**BRIEF**
Copy the lines of the entries exactly, from the opening one to the one holding "Screen dimensions: 937x1288", and leave out everything after.

**PROVIDED ENTRIES**
────
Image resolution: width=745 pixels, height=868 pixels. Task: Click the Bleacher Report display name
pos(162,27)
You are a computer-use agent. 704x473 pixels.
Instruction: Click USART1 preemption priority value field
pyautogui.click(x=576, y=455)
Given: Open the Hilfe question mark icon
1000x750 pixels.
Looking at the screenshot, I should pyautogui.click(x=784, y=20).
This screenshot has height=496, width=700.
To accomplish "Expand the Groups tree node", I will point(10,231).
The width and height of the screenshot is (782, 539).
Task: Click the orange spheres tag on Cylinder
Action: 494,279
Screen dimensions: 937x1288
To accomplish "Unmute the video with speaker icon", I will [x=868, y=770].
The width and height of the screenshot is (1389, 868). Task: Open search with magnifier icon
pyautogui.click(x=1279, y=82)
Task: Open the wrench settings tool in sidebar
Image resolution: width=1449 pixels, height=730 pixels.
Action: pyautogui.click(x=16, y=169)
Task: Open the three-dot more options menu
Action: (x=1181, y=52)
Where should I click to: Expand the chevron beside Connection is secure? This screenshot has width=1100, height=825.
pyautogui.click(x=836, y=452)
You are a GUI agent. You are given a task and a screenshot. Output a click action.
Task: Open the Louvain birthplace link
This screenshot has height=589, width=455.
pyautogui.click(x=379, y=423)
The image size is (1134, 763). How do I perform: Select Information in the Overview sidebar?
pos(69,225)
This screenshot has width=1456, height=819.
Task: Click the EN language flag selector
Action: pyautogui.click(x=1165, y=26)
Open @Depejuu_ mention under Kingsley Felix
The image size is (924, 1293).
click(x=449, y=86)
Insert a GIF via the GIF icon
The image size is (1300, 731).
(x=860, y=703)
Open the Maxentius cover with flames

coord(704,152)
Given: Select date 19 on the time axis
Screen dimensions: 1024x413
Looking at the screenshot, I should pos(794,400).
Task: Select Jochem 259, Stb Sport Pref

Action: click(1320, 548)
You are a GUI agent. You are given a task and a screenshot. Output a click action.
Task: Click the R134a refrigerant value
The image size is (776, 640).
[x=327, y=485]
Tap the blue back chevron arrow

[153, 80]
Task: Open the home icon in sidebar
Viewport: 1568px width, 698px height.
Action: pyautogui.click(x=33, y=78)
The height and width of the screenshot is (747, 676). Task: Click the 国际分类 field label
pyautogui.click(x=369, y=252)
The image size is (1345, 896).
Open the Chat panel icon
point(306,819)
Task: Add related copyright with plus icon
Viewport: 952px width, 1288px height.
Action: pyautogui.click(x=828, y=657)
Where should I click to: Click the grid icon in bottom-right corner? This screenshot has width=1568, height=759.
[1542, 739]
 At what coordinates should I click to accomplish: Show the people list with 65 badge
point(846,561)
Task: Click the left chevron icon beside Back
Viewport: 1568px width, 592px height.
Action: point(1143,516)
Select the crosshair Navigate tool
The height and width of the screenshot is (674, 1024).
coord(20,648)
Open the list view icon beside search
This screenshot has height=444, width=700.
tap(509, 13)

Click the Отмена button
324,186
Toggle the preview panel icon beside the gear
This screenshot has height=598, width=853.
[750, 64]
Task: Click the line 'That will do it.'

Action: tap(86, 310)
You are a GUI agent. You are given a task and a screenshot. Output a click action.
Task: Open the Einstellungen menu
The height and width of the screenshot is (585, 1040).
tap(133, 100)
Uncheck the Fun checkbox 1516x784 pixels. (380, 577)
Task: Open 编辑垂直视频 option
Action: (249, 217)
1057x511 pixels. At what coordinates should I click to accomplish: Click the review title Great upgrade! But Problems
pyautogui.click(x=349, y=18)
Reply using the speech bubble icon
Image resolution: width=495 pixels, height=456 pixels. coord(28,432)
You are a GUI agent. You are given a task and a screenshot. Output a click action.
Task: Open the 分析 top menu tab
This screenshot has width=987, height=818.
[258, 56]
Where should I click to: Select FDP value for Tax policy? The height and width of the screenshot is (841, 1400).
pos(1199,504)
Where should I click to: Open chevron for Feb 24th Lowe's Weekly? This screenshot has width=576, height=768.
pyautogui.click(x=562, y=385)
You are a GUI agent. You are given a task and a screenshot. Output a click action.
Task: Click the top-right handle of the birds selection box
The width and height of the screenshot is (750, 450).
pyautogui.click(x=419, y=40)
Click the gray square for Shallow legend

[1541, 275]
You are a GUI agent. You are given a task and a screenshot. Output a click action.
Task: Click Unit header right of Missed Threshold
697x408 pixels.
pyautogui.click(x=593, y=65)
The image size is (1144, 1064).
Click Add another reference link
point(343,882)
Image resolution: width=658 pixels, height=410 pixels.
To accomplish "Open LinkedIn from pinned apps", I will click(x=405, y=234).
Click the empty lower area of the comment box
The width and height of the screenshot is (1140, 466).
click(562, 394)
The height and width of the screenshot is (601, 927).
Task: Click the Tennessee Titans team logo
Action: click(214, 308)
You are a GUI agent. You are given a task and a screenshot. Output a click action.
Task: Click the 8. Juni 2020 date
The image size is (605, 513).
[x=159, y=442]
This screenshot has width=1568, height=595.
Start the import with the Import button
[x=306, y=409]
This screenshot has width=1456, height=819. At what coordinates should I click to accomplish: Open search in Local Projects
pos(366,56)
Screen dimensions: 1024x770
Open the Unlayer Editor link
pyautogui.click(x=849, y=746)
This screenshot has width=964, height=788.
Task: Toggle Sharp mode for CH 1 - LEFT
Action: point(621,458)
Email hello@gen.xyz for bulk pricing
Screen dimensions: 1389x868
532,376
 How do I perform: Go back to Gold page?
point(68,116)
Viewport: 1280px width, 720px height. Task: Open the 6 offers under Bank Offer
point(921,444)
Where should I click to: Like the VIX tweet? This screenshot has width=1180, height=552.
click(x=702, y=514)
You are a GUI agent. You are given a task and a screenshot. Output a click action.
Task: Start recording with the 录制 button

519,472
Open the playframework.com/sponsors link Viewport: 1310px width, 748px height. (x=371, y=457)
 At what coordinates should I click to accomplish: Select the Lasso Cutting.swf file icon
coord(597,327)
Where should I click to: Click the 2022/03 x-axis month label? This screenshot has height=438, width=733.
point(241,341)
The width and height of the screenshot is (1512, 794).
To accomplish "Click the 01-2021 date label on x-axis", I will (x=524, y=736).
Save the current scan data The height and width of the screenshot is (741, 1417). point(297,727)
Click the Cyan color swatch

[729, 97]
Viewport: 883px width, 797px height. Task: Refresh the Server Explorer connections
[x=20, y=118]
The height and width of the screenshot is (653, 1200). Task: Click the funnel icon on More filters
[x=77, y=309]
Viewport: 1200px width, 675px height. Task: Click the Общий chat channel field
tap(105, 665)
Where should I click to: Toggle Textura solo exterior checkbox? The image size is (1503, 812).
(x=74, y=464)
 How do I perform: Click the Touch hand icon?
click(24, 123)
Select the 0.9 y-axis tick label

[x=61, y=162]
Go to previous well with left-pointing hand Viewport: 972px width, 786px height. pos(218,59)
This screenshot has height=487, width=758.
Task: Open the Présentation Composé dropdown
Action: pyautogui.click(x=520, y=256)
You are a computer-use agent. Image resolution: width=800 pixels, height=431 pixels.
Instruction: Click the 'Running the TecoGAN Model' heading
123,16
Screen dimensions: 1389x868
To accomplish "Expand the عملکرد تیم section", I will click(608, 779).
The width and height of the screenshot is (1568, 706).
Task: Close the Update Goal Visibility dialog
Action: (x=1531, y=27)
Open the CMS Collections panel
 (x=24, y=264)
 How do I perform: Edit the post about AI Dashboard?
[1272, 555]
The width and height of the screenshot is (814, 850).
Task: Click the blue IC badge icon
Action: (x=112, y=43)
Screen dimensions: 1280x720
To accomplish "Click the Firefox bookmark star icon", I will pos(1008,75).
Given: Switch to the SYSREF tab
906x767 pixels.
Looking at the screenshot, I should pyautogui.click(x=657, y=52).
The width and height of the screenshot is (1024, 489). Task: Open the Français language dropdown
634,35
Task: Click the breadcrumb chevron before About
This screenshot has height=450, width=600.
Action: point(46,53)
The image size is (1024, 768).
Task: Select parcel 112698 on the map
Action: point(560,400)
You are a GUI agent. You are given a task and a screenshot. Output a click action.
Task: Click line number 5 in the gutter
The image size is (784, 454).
────
**THE COMPLETED TASK**
Image resolution: width=745 pixels, height=868 pixels. Task: Click the Bleacher Report display name
pos(162,27)
You are a computer-use agent. 704x473 pixels.
Instruction: Click USART1 preemption priority value field
pyautogui.click(x=576, y=455)
Given: Open the Hilfe question mark icon
1000x750 pixels.
Looking at the screenshot, I should pyautogui.click(x=784, y=20).
This screenshot has height=496, width=700.
To accomplish "Expand the Groups tree node", I will point(10,231).
The width and height of the screenshot is (782, 539).
Task: Click the orange spheres tag on Cylinder
Action: 494,279
Screen dimensions: 937x1288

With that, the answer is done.